WHAT IS NEEDED – Please find every line in the entries below that contains the string "computer", and copy it.

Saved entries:

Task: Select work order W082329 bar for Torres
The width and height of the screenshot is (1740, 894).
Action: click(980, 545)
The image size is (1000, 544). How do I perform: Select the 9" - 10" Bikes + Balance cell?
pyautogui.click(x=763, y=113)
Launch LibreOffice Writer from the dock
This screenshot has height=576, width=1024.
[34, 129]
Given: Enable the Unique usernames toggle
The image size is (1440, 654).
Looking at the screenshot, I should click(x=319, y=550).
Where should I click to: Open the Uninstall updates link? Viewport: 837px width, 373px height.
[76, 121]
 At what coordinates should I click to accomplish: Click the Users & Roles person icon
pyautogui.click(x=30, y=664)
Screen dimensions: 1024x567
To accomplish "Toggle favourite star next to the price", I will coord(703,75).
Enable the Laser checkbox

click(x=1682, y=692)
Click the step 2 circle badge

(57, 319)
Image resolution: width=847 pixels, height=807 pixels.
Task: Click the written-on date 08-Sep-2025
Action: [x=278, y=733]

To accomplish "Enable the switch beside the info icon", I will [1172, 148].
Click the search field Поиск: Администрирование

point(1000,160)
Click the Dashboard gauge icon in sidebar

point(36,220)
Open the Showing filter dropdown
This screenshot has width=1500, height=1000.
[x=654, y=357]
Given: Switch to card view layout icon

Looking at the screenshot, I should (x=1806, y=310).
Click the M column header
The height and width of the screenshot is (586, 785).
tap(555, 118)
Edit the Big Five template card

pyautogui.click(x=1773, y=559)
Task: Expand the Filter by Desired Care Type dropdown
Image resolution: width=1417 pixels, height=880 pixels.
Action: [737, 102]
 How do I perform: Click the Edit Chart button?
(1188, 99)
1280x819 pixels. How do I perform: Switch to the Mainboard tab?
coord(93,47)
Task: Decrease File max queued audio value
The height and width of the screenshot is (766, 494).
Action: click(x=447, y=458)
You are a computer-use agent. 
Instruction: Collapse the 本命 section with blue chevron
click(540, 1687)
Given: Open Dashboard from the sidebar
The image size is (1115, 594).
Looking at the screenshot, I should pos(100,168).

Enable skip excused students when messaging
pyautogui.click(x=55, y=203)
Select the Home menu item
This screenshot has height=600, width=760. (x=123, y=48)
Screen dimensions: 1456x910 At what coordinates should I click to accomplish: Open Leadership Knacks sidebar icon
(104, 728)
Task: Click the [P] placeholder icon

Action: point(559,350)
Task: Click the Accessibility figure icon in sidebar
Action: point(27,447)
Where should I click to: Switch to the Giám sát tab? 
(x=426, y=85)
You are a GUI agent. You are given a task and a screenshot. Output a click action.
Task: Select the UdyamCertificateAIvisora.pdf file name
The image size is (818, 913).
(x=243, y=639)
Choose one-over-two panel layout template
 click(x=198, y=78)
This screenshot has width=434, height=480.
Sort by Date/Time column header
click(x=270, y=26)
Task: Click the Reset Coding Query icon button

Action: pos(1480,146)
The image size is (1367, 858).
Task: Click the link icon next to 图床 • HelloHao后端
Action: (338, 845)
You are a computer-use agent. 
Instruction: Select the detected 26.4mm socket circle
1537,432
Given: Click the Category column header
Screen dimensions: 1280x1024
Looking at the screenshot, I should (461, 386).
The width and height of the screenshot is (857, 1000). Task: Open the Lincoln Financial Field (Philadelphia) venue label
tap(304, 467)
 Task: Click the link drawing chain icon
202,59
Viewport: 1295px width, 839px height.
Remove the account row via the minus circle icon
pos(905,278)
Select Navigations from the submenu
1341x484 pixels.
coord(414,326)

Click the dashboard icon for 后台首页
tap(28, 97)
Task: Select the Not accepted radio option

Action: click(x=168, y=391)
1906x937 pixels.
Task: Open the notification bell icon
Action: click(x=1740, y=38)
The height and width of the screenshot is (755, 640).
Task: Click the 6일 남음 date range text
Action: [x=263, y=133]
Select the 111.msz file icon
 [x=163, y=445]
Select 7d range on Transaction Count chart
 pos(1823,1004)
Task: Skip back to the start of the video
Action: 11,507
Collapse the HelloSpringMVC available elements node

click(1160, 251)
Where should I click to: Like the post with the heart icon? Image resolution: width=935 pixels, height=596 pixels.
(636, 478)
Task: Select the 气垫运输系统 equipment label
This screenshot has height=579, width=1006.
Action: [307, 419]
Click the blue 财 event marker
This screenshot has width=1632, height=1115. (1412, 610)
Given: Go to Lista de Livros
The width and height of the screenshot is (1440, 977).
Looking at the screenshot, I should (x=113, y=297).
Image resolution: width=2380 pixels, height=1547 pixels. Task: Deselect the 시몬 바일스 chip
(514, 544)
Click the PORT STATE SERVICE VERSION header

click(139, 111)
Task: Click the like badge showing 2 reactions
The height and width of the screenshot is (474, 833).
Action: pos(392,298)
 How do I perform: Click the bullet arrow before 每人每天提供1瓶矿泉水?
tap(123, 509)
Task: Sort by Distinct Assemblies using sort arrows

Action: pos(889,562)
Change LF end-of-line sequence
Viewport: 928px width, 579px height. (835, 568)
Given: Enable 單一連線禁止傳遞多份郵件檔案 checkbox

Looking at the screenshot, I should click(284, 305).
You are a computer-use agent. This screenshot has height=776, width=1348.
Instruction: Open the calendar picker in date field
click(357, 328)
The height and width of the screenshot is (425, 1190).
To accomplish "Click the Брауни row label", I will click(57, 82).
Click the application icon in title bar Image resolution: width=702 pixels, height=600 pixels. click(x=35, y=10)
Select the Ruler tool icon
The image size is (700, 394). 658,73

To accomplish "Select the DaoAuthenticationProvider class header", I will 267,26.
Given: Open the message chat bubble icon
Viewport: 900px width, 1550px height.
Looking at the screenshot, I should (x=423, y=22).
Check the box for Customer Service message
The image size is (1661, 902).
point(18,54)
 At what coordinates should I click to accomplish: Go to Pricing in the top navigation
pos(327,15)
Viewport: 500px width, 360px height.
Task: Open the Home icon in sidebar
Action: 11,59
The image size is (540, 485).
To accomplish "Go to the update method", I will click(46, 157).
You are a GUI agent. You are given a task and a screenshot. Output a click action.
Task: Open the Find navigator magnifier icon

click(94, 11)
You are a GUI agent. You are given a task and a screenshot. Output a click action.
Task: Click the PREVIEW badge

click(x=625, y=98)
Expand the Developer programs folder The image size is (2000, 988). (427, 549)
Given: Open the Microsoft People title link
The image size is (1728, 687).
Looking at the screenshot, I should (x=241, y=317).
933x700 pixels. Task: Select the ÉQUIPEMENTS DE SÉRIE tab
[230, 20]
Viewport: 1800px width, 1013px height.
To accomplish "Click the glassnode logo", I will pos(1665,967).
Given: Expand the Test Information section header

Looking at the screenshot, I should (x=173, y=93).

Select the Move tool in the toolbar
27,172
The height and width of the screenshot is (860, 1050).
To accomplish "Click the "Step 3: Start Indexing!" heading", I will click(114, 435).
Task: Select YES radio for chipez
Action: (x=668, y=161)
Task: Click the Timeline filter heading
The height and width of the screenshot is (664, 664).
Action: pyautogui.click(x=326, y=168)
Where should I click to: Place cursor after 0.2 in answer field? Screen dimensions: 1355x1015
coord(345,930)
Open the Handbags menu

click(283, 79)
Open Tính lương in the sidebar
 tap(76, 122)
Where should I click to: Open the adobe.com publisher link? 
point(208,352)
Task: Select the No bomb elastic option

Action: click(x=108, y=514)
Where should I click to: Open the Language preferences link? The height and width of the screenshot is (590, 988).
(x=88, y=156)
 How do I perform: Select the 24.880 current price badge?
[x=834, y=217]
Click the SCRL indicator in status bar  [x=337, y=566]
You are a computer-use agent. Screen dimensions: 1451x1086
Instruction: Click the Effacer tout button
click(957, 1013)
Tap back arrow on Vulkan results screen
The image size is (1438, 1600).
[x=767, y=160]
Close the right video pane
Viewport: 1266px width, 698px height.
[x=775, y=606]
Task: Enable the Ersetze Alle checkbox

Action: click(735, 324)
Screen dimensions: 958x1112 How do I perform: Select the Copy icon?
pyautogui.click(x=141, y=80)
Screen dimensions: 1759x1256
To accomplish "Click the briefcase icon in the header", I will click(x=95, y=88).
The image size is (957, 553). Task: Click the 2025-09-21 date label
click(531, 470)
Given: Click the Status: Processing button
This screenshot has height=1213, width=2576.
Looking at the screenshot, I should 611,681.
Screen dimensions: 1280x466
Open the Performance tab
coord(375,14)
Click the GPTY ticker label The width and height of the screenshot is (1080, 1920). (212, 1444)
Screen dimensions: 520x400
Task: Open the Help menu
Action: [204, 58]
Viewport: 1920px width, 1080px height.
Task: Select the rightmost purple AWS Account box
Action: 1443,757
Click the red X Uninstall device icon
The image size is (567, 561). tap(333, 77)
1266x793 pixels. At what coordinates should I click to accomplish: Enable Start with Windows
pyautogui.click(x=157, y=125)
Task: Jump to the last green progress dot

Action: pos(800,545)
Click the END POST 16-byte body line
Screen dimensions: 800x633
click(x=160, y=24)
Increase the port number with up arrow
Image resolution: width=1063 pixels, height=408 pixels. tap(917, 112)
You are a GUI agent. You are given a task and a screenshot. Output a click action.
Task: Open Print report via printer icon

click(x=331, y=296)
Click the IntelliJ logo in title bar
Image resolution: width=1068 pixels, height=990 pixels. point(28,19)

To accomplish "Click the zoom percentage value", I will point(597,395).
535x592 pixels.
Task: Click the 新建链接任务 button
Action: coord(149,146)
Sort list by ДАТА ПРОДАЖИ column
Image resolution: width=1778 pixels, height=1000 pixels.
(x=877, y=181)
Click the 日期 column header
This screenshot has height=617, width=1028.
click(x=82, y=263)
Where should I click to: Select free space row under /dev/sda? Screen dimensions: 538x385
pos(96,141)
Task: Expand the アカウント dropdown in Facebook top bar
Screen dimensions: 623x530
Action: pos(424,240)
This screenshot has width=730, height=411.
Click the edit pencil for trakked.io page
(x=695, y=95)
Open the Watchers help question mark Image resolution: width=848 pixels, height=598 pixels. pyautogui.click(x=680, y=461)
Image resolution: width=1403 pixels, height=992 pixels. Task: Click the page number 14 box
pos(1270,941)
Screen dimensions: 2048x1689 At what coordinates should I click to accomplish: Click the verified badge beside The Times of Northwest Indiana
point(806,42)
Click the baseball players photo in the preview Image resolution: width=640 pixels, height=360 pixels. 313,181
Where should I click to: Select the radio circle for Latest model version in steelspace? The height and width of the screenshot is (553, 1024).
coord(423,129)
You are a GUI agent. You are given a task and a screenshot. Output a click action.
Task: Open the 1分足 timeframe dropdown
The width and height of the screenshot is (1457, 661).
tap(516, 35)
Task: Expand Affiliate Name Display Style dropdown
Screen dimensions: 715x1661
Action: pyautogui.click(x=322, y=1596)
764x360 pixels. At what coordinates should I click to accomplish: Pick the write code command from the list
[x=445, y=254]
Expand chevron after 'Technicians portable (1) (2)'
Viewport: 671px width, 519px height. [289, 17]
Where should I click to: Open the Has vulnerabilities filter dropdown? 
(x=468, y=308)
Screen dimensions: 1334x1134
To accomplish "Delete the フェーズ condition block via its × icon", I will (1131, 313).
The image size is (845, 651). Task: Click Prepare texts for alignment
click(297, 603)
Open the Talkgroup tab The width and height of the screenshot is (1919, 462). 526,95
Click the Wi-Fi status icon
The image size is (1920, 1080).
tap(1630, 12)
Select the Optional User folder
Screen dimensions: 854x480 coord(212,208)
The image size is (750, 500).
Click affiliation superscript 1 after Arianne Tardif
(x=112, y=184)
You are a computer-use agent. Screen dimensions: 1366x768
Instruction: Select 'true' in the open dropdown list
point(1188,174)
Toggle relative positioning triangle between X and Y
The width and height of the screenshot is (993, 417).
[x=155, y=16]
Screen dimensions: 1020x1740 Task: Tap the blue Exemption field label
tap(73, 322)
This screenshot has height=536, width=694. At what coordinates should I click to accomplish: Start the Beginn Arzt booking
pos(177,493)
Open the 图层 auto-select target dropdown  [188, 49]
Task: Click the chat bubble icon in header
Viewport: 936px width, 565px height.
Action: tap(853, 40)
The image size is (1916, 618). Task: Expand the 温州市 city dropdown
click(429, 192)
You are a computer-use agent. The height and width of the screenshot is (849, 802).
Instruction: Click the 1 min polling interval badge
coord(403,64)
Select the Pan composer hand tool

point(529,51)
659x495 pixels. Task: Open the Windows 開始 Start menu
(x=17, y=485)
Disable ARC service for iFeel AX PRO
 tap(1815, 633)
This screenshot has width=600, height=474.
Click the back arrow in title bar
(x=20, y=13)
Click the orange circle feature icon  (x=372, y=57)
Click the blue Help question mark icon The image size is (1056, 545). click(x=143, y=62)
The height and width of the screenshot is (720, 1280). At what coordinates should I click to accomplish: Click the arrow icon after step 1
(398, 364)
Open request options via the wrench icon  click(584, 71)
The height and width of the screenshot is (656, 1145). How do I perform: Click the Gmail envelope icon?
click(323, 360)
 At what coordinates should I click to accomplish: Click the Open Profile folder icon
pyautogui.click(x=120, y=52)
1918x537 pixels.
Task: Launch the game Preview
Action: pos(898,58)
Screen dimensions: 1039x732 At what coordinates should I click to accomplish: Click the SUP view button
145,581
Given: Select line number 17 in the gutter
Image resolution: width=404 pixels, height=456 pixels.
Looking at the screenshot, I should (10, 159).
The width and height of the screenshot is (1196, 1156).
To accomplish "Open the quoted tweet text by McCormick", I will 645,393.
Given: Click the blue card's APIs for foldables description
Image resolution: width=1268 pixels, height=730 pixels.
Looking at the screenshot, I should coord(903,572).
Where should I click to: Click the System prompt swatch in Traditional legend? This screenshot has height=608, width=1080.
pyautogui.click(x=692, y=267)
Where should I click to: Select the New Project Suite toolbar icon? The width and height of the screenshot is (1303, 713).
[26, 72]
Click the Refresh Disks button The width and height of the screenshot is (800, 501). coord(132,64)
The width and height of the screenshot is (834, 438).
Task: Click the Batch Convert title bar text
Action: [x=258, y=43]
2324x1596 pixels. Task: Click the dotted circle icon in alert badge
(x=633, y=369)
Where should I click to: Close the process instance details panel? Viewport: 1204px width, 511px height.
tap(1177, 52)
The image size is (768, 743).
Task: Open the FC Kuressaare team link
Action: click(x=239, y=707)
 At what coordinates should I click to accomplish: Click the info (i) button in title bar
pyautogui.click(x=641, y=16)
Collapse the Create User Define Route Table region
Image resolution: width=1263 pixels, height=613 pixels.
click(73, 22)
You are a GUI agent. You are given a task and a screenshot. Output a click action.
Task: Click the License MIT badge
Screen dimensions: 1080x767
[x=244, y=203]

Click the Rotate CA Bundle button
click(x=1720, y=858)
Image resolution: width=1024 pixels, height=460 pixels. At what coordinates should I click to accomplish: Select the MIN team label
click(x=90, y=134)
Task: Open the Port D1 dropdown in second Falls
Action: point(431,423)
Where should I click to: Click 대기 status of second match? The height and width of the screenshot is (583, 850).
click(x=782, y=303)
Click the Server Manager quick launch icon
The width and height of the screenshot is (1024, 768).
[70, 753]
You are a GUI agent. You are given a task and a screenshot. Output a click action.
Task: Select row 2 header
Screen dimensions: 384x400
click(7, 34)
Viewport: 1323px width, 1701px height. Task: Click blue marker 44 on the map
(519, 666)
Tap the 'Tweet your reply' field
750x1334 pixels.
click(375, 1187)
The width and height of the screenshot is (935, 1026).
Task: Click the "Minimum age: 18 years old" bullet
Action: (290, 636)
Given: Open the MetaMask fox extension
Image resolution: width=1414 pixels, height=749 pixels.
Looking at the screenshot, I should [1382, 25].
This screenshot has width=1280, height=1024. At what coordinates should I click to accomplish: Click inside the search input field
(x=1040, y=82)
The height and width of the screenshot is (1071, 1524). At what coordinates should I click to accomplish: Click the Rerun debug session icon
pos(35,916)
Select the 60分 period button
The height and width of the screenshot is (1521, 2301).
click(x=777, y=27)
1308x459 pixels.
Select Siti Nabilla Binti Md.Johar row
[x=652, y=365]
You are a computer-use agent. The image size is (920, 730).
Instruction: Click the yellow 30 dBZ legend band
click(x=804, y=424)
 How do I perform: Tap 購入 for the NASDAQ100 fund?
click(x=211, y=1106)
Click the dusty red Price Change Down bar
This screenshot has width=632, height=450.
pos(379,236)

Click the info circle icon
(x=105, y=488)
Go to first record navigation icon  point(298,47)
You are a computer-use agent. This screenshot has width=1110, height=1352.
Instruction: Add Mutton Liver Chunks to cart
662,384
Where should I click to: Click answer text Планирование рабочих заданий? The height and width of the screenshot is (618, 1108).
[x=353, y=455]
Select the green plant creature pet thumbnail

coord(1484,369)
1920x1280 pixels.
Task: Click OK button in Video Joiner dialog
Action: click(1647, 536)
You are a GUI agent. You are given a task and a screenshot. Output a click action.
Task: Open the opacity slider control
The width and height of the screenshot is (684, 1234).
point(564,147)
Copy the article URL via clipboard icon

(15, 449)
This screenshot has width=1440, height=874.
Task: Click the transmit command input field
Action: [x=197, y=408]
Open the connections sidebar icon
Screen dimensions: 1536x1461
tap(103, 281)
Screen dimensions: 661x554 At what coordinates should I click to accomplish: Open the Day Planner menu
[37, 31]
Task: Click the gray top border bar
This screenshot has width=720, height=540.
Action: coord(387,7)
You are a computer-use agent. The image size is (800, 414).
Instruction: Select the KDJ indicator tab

ANSWER AREA –
You are a computer-use agent. 
You are a computer-use agent. 
You are a computer-use agent. This screenshot has height=776, width=1348.
You are a computer-use agent. Screen dimensions: 1451x1086
You are a computer-use agent. Screen dimensions: 1366x768
You are a computer-use agent. The height and width of the screenshot is (849, 802).
You are a computer-use agent. The image size is (920, 730).
You are a computer-use agent. This screenshot has width=1110, height=1352.
You are a computer-use agent. The image size is (800, 414).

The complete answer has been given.